Louise Bogéa: Servidora pública federal do Museu da UFPA.
A releitura das fábulas
encantadas da Disney feita pelo espetáculo “Encantados S.A” teve seus momentos,
ontem, no teatro Cláudio Barradas. O que se iniciou até um pouco sem graça foi,
aos poucos, ganhando vida, juntamente com o garoto central do enredo, o Noque,
ou melhor, o Pinóquio.
Inspirado na famosa
fábula da personagem, o enredo nasce a partir da solidão do garoto – com apenas
seu brinquedo preferido como amigo – até quando, ao perceber acontecimentos
suspeitos e sobrenaturais, encontra-se com uma organização secreta que é nada
menos que a mistura das principais personagens de outras fábulas da Disney: as
princesas, os príncipes, os vilões, as fadas e outros chamados ridiculamente de
“restantes”: todos constituem a intitulada “OSSEAPEPROFOSOI”. A sátira é,
assim, realizada, principalmente, com a entrada de um desses grupos no palco. A
meu ver, o seu ápice fora durante a reunião da organização, quando todas as
personagens estavam juntas.
Relembro-me agora que no
original “As aventuras de Pinóquio” de Carlo Collodi (1881) – assim como na
versão adaptada da Disney –, a personagem principal era o boneco de madeira,
este transformado em garoto, após adquirir sentimentos e experiências de vida.

::::

Instruções:
1 > Devolva sem nenhuma alteração as linhas da listagem desde o seu início até a linha que contém "Action: click(x=377, y=192)", incluindo essa linha.
2 > Prossiga a resenha sobre o espetáculo "Encantados S.A" a partir do ponto em que ela para.

::::

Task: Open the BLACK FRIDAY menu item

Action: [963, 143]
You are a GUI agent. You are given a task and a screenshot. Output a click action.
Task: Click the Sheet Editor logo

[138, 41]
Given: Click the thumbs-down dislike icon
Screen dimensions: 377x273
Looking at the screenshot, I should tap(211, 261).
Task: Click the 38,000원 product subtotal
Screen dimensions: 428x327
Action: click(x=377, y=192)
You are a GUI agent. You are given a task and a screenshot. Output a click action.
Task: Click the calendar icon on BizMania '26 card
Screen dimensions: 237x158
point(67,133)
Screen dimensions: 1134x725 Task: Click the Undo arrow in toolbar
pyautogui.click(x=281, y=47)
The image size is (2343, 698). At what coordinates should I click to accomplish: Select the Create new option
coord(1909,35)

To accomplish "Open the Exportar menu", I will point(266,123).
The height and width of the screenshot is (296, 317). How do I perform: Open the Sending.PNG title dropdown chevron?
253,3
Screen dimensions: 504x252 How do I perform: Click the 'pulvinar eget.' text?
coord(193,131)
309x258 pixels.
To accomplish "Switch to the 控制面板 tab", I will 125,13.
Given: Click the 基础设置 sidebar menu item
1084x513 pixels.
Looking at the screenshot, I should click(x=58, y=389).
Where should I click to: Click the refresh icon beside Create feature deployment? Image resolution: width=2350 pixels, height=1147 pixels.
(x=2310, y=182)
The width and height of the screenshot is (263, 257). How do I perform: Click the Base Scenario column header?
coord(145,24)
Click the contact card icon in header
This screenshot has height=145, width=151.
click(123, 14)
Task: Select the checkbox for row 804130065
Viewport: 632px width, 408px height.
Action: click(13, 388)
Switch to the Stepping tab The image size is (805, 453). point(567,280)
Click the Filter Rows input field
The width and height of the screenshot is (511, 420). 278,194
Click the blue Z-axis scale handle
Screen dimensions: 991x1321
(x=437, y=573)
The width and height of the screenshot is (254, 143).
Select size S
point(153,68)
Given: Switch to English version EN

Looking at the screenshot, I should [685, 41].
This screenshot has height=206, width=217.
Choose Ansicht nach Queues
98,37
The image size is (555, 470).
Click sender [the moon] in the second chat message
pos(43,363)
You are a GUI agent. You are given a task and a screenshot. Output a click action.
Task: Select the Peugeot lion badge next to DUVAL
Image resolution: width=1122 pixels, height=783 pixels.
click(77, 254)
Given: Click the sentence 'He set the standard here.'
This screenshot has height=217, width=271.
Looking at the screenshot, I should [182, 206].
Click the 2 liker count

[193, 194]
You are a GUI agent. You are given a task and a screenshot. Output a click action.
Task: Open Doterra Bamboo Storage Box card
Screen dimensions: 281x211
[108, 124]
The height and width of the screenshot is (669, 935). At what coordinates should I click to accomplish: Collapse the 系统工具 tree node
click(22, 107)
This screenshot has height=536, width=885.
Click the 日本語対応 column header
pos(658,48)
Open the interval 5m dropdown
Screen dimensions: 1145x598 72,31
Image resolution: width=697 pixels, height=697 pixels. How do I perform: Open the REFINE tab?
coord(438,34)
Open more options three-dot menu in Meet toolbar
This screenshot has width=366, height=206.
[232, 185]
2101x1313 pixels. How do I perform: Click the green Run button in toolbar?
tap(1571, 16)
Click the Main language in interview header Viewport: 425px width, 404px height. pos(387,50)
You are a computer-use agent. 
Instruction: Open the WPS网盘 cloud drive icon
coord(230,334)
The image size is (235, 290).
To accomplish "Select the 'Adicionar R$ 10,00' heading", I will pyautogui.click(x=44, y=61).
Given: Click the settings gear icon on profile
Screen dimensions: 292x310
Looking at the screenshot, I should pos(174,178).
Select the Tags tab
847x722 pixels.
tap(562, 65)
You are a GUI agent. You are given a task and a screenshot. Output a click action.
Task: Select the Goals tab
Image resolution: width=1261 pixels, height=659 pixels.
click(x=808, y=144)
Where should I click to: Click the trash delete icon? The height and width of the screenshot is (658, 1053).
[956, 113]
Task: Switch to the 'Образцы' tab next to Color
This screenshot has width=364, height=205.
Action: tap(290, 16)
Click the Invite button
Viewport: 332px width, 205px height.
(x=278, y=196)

::::

Respostas:
1 >
Task: Open the BLACK FRIDAY menu item

Action: [963, 143]
You are a GUI agent. You are given a task and a screenshot. Output a click action.
Task: Click the Sheet Editor logo

[138, 41]
Given: Click the thumbs-down dislike icon
Screen dimensions: 377x273
Looking at the screenshot, I should tap(211, 261).
Task: Click the 38,000원 product subtotal
Screen dimensions: 428x327
Action: click(x=377, y=192)

2 >
Há, também, releituras da obra original onde a reflexão se dá sobre as pessoas
de carne e osso virarem bonecos – marionetes – de algum sistema. No espetáculo,
porém, a revelação que o garoto era o “Pinóquio” e o seu brinquedo, o “grilo
falante”, deu-se apenas ao final, por meio do aparecimento do nariz grande
(característica carregada de simbologia no nosso imaginário) e das vestes do
grilo. Inicialmente, o garoto fora apresentado apenas como uma criança mimada e
solitária, para depois ser considerada como especial pelos membros da
organização dos encantados.
Ressalta-se que nem o
drama, nem tampouco as lições de vida do original foram enfatizadas durante a
peça, mas sim, a pura sátira, para entreter o público. A comédia era, por
vezes, relacionada com o enredo dos originais; outras vezes, com fatos cômicos
mais atuais; ou ainda, com a própria estupidez das personagens interpretadas. A
atenção até fora roubada de Noque e do seu amigo, para focar na sátira entre os
membros da organização secreta, voltando, apenas ao final do espetáculo, o foco
no garoto – momento de sua revelação como Pinóquio. Percebe-se, aqui, que a
intenção fora a de mostrar o amadurecimento de Noque, ao encontrar o seu amor,
deixando o seu amigo imaginário, para o encerramento da peça.
Portanto, a trama
repassa as lições de vida propostas no conto de fadas, dando ênfase na comédia.
Vale mencionar que o espetáculo parecia ser voltado ao público infantil, mas
ele acabou englobando uma gama maior, sendo capaz de atingir todas as idades:
principalmente aqueles que sejam especiais, como o Noque, e consigam ver um
mundo secreto, ou seja, mais além do desencantado mundo real que vivemos – ou
uma mistura deles.
Vale mencionar algumas
falhas pertinentes, ainda que alheias ao espetáculo: o horário prejudicou um
pouco a apresentação, cansando o público; e limitações quanto à estrutura do teatro
– cadeiras um tanto desconfortáveis e o palco demasiadamente baixo, impedindo
sua observação plena pelos espectadores.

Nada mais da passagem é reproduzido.